*Prompt*
Set the listing down again, exactly as it stands below.

"""

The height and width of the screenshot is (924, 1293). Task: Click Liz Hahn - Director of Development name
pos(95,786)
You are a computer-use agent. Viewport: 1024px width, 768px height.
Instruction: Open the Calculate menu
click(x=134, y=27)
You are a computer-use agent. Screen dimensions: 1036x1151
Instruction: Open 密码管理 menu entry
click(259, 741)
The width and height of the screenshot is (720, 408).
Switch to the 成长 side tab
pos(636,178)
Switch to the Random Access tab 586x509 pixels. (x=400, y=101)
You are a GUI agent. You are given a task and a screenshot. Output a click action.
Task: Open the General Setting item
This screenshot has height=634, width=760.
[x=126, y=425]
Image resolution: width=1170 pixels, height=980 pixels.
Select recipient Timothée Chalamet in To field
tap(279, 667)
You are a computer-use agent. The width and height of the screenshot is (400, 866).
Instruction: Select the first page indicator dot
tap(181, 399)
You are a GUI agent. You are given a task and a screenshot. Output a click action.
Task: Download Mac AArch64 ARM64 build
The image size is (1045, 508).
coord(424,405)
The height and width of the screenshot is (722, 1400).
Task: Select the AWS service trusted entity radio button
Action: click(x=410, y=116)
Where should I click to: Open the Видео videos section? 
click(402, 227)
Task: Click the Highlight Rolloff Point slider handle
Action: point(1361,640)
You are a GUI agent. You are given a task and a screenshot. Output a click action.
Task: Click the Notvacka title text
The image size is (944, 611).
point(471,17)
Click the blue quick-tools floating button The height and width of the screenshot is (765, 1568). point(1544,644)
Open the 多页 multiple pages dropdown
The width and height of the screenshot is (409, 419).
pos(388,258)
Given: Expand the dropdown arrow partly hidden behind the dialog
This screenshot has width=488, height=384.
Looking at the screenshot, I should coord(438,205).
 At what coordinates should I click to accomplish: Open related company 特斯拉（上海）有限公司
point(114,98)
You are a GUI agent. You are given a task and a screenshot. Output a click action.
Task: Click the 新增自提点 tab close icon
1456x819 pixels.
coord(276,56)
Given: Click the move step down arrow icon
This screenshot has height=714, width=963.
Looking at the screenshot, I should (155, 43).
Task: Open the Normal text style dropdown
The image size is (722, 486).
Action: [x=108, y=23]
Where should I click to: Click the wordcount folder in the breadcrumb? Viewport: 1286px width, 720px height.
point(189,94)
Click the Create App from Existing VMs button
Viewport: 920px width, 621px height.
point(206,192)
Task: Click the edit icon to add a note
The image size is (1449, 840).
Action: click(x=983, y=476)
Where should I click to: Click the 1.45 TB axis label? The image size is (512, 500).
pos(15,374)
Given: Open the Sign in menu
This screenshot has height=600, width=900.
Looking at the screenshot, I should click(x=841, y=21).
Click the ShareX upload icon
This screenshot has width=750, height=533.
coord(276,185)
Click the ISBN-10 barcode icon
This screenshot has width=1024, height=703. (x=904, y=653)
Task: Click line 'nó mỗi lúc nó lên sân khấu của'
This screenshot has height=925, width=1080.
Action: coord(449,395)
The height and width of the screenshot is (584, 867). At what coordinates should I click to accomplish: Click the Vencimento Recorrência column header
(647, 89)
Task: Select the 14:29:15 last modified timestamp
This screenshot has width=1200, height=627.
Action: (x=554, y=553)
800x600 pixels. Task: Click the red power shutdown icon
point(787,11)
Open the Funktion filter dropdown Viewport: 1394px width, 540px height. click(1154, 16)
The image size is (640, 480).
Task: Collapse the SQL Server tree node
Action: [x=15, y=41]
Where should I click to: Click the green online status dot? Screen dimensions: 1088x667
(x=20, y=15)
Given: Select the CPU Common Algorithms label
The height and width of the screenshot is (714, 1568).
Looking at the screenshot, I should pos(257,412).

"""

*Written reply*
The height and width of the screenshot is (924, 1293). Task: Click Liz Hahn - Director of Development name
pos(95,786)
You are a computer-use agent. Viewport: 1024px width, 768px height.
Instruction: Open the Calculate menu
click(x=134, y=27)
You are a computer-use agent. Screen dimensions: 1036x1151
Instruction: Open 密码管理 menu entry
click(259, 741)
The width and height of the screenshot is (720, 408).
Switch to the 成长 side tab
pos(636,178)
Switch to the Random Access tab 586x509 pixels. (x=400, y=101)
You are a GUI agent. You are given a task and a screenshot. Output a click action.
Task: Open the General Setting item
This screenshot has height=634, width=760.
[x=126, y=425]
Image resolution: width=1170 pixels, height=980 pixels.
Select recipient Timothée Chalamet in To field
tap(279, 667)
You are a computer-use agent. The width and height of the screenshot is (400, 866).
Instruction: Select the first page indicator dot
tap(181, 399)
You are a GUI agent. You are given a task and a screenshot. Output a click action.
Task: Download Mac AArch64 ARM64 build
The image size is (1045, 508).
coord(424,405)
The height and width of the screenshot is (722, 1400).
Task: Select the AWS service trusted entity radio button
Action: click(x=410, y=116)
Where should I click to: Open the Видео videos section? 
click(402, 227)
Task: Click the Highlight Rolloff Point slider handle
Action: point(1361,640)
You are a GUI agent. You are given a task and a screenshot. Output a click action.
Task: Click the Notvacka title text
The image size is (944, 611).
point(471,17)
Click the blue quick-tools floating button The height and width of the screenshot is (765, 1568). point(1544,644)
Open the 多页 multiple pages dropdown
The width and height of the screenshot is (409, 419).
pos(388,258)
Given: Expand the dropdown arrow partly hidden behind the dialog
This screenshot has width=488, height=384.
Looking at the screenshot, I should coord(438,205).
 At what coordinates should I click to accomplish: Open related company 特斯拉（上海）有限公司
point(114,98)
You are a GUI agent. You are given a task and a screenshot. Output a click action.
Task: Click the 新增自提点 tab close icon
1456x819 pixels.
coord(276,56)
Given: Click the move step down arrow icon
This screenshot has height=714, width=963.
Looking at the screenshot, I should (155, 43).
Task: Open the Normal text style dropdown
The image size is (722, 486).
Action: [x=108, y=23]
Where should I click to: Click the wordcount folder in the breadcrumb? Viewport: 1286px width, 720px height.
point(189,94)
Click the Create App from Existing VMs button
Viewport: 920px width, 621px height.
point(206,192)
Task: Click the edit icon to add a note
The image size is (1449, 840).
Action: click(x=983, y=476)
Where should I click to: Click the 1.45 TB axis label? The image size is (512, 500).
pos(15,374)
Given: Open the Sign in menu
This screenshot has height=600, width=900.
Looking at the screenshot, I should click(x=841, y=21).
Click the ShareX upload icon
This screenshot has width=750, height=533.
coord(276,185)
Click the ISBN-10 barcode icon
This screenshot has width=1024, height=703. (x=904, y=653)
Task: Click line 'nó mỗi lúc nó lên sân khấu của'
This screenshot has height=925, width=1080.
Action: coord(449,395)
The height and width of the screenshot is (584, 867). At what coordinates should I click to accomplish: Click the Vencimento Recorrência column header
(647, 89)
Task: Select the 14:29:15 last modified timestamp
This screenshot has width=1200, height=627.
Action: (x=554, y=553)
800x600 pixels. Task: Click the red power shutdown icon
point(787,11)
Open the Funktion filter dropdown Viewport: 1394px width, 540px height. click(1154, 16)
The image size is (640, 480).
Task: Collapse the SQL Server tree node
Action: [x=15, y=41]
Where should I click to: Click the green online status dot? Screen dimensions: 1088x667
(x=20, y=15)
Given: Select the CPU Common Algorithms label
The height and width of the screenshot is (714, 1568).
Looking at the screenshot, I should pos(257,412).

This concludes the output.